Pemerintah indonesia kelihatannya tidak punya visi dalam konteks
ini. Pihak oposisi
parlementer yaitu PDI Perjuangan sebetulnya bisa berupaya menolong
bangsa dan
sekaligus memakai tema ini sebagai salah satu "bendera" oposisinya.
Dimana Bung JJ Kusni, sang budayawan dan pejuang lingkungan? Apa
sedang bosan
di Champs Elyses, Paris dan kini masuk lagi dirimba menyimak sikon
di antara warga
Dayak?
Salam, Bismo DG
----- Original Message -----
From: Hardi Baktiantoro
To: mediacare@yahoogroups.com
Sent: Friday, May 11, 2007 2:37 PM
Subject: Re: [mediacare] Ancaman "Biofuel"
Once you dream about BIOFUEL, it would be a real Bio Nightmare!
Saya terlibat dalam liputan Al Jazeera mengenai ancaman Bio Fuel
dan Global Warming.
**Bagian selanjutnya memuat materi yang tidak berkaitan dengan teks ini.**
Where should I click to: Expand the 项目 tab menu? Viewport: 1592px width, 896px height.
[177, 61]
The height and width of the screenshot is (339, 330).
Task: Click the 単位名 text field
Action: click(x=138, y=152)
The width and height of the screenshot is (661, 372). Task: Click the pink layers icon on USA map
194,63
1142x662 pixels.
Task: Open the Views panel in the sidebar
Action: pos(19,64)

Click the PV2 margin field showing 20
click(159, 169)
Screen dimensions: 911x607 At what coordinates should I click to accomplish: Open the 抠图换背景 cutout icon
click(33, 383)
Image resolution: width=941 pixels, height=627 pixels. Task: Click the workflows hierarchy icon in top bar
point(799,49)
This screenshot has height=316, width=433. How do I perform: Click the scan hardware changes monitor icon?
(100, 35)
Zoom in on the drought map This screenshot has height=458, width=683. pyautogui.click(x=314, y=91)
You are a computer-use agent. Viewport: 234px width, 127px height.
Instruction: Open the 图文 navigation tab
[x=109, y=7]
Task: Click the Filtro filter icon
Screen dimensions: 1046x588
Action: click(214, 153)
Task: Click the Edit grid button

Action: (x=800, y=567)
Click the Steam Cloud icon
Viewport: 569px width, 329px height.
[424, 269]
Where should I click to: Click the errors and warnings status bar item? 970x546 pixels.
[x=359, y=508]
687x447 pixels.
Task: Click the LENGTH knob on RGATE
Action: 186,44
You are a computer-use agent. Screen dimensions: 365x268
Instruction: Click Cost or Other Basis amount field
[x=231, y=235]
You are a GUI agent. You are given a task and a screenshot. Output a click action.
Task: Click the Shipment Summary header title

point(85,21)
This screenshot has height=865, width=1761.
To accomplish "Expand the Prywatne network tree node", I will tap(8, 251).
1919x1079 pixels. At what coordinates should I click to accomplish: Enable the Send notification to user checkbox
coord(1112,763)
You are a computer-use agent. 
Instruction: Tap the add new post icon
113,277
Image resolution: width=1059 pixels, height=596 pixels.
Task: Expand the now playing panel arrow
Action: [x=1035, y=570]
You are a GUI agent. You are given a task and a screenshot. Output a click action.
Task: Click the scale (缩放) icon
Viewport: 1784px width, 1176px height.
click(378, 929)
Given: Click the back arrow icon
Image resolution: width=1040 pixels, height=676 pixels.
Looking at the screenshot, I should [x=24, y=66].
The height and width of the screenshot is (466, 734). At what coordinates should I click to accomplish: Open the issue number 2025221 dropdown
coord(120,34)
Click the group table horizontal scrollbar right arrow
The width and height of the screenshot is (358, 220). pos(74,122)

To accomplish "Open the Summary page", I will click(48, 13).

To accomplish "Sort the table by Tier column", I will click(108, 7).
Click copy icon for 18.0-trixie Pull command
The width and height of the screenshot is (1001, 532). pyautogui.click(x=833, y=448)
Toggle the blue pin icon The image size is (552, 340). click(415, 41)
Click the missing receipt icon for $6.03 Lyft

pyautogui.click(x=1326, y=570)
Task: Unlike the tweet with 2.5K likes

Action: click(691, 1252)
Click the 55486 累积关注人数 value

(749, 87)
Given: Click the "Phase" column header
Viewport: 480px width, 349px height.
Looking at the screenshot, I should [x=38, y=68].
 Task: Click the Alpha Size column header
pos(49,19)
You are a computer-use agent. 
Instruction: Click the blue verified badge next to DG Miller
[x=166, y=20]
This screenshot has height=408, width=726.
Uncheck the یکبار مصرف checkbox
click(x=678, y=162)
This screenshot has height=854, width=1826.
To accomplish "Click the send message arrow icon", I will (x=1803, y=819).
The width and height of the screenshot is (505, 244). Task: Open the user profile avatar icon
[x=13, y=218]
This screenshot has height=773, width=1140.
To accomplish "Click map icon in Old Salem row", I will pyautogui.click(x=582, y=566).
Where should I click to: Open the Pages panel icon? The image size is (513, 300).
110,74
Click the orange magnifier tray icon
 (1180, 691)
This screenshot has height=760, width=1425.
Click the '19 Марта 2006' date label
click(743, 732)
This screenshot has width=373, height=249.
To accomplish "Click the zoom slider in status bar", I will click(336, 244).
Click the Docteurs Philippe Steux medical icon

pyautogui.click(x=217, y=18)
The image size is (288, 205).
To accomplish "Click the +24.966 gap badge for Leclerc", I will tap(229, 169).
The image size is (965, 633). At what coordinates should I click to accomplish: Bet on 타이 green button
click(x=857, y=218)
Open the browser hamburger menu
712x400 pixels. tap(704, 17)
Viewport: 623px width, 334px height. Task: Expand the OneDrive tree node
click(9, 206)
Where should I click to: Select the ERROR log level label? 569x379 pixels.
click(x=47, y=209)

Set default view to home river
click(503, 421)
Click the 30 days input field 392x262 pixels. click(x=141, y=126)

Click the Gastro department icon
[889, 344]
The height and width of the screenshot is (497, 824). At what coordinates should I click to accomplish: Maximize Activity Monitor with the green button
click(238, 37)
Mereka menggambarkan kehancuran Kalimantan
seperti Tsunami!
Mereka tidak berlebihan. Apa yang saya saksikan benar - benar
biadab, jauh lebih kejam dan jahat daripada illegal logging.
Dalam kejahatan illegal logging, hany akayu - kayu jenis tertentu
yang punya nilai jual saja yang ditebang, yang kecil - kecil
dibiarkan saja untuk kemudian tumbuh besar beberapa tahun kemudian.
Hutan tidak benar - benar gundul.
kalau perusahaan kelapa sawit, mereka benar - benar mencukur gundul
hutan itu. Pohon besar kecil, semak - semak semuanya disapu bersih.
Seauh mata memandang hanya hutan yang porak poranda, rata dengan
tanah seperti tsunami. Panas, panas dan panas. Orangutan dan jutaan
satwa liar musnah digilas buldoser dan excavator.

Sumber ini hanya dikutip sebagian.